Required work – Edit the material below by changing each "Find the location of" to "Locate" and leaving everything else exactly as it is.

Stored records

====

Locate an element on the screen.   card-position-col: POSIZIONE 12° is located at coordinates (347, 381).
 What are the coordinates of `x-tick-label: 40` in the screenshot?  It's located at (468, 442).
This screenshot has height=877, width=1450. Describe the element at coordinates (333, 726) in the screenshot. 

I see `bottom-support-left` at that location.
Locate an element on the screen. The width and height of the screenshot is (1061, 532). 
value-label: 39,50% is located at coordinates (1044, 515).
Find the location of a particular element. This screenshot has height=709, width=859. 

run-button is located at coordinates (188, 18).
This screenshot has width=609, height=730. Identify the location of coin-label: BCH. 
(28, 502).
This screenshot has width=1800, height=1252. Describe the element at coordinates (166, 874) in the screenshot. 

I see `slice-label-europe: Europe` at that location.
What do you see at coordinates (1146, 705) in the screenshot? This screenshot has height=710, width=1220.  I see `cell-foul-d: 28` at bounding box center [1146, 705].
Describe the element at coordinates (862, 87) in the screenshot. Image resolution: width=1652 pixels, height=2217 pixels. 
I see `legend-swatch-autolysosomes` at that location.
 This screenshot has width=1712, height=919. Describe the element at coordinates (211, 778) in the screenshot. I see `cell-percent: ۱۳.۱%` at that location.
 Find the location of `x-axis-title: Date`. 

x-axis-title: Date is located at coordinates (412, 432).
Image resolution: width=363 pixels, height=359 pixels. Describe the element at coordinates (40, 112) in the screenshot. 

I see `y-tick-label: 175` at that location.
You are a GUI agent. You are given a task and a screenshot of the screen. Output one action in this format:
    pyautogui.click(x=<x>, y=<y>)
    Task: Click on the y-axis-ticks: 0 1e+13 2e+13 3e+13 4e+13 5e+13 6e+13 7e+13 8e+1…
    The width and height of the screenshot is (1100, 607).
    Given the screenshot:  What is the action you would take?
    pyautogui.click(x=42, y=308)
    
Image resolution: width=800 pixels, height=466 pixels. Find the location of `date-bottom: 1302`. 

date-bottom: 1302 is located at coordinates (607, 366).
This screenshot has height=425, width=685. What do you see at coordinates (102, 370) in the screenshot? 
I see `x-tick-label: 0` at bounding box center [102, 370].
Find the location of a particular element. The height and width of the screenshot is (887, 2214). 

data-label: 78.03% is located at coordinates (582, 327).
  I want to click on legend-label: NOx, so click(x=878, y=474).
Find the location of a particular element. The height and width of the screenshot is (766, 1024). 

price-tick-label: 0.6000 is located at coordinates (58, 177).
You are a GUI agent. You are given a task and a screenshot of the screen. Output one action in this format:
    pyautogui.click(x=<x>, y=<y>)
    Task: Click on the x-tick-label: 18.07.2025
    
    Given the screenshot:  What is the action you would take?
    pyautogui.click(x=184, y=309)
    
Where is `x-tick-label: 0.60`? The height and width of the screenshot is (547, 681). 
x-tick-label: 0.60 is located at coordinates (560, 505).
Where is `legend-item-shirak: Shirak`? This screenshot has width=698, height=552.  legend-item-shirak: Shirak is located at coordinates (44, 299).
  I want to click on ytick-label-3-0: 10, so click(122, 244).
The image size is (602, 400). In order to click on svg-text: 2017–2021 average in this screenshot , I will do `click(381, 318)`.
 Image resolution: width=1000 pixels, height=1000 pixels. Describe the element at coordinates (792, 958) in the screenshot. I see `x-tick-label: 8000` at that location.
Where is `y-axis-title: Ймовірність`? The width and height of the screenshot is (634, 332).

====

Response –
Locate an element on the screen.   card-position-col: POSIZIONE 12° is located at coordinates (347, 381).
 What are the coordinates of `x-tick-label: 40` in the screenshot?  It's located at (468, 442).
This screenshot has height=877, width=1450. Describe the element at coordinates (333, 726) in the screenshot. 

I see `bottom-support-left` at that location.
Locate an element on the screen. The width and height of the screenshot is (1061, 532). 
value-label: 39,50% is located at coordinates (1044, 515).
Locate a particular element. This screenshot has height=709, width=859. 

run-button is located at coordinates (188, 18).
This screenshot has width=609, height=730. Identify the location of coin-label: BCH. 
(28, 502).
This screenshot has width=1800, height=1252. Describe the element at coordinates (166, 874) in the screenshot. 

I see `slice-label-europe: Europe` at that location.
What do you see at coordinates (1146, 705) in the screenshot? This screenshot has height=710, width=1220.  I see `cell-foul-d: 28` at bounding box center [1146, 705].
Describe the element at coordinates (862, 87) in the screenshot. Image resolution: width=1652 pixels, height=2217 pixels. 
I see `legend-swatch-autolysosomes` at that location.
 This screenshot has width=1712, height=919. Describe the element at coordinates (211, 778) in the screenshot. I see `cell-percent: ۱۳.۱%` at that location.
 Locate `x-axis-title: Date`. 

x-axis-title: Date is located at coordinates (412, 432).
Image resolution: width=363 pixels, height=359 pixels. Describe the element at coordinates (40, 112) in the screenshot. 

I see `y-tick-label: 175` at that location.
You are a GUI agent. You are given a task and a screenshot of the screen. Output one action in this format:
    pyautogui.click(x=<x>, y=<y>)
    Task: Click on the y-axis-ticks: 0 1e+13 2e+13 3e+13 4e+13 5e+13 6e+13 7e+13 8e+1…
    The width and height of the screenshot is (1100, 607).
    Given the screenshot:  What is the action you would take?
    pyautogui.click(x=42, y=308)
    
Image resolution: width=800 pixels, height=466 pixels. Locate `date-bottom: 1302`. 

date-bottom: 1302 is located at coordinates (607, 366).
This screenshot has height=425, width=685. What do you see at coordinates (102, 370) in the screenshot? 
I see `x-tick-label: 0` at bounding box center [102, 370].
Locate a particular element. The height and width of the screenshot is (887, 2214). 

data-label: 78.03% is located at coordinates (582, 327).
  I want to click on legend-label: NOx, so click(x=878, y=474).
Locate a particular element. The height and width of the screenshot is (766, 1024). 

price-tick-label: 0.6000 is located at coordinates (58, 177).
You are a GUI agent. You are given a task and a screenshot of the screen. Output one action in this format:
    pyautogui.click(x=<x>, y=<y>)
    Task: Click on the x-tick-label: 18.07.2025
    
    Given the screenshot:  What is the action you would take?
    pyautogui.click(x=184, y=309)
    
Where is `x-tick-label: 0.60`? The height and width of the screenshot is (547, 681). 
x-tick-label: 0.60 is located at coordinates (560, 505).
Where is `legend-item-shirak: Shirak`? This screenshot has width=698, height=552.  legend-item-shirak: Shirak is located at coordinates (44, 299).
  I want to click on ytick-label-3-0: 10, so click(122, 244).
The image size is (602, 400). In order to click on svg-text: 2017–2021 average in this screenshot , I will do `click(381, 318)`.
 Image resolution: width=1000 pixels, height=1000 pixels. Describe the element at coordinates (792, 958) in the screenshot. I see `x-tick-label: 8000` at that location.
Where is `y-axis-title: Ймовірність`? The width and height of the screenshot is (634, 332).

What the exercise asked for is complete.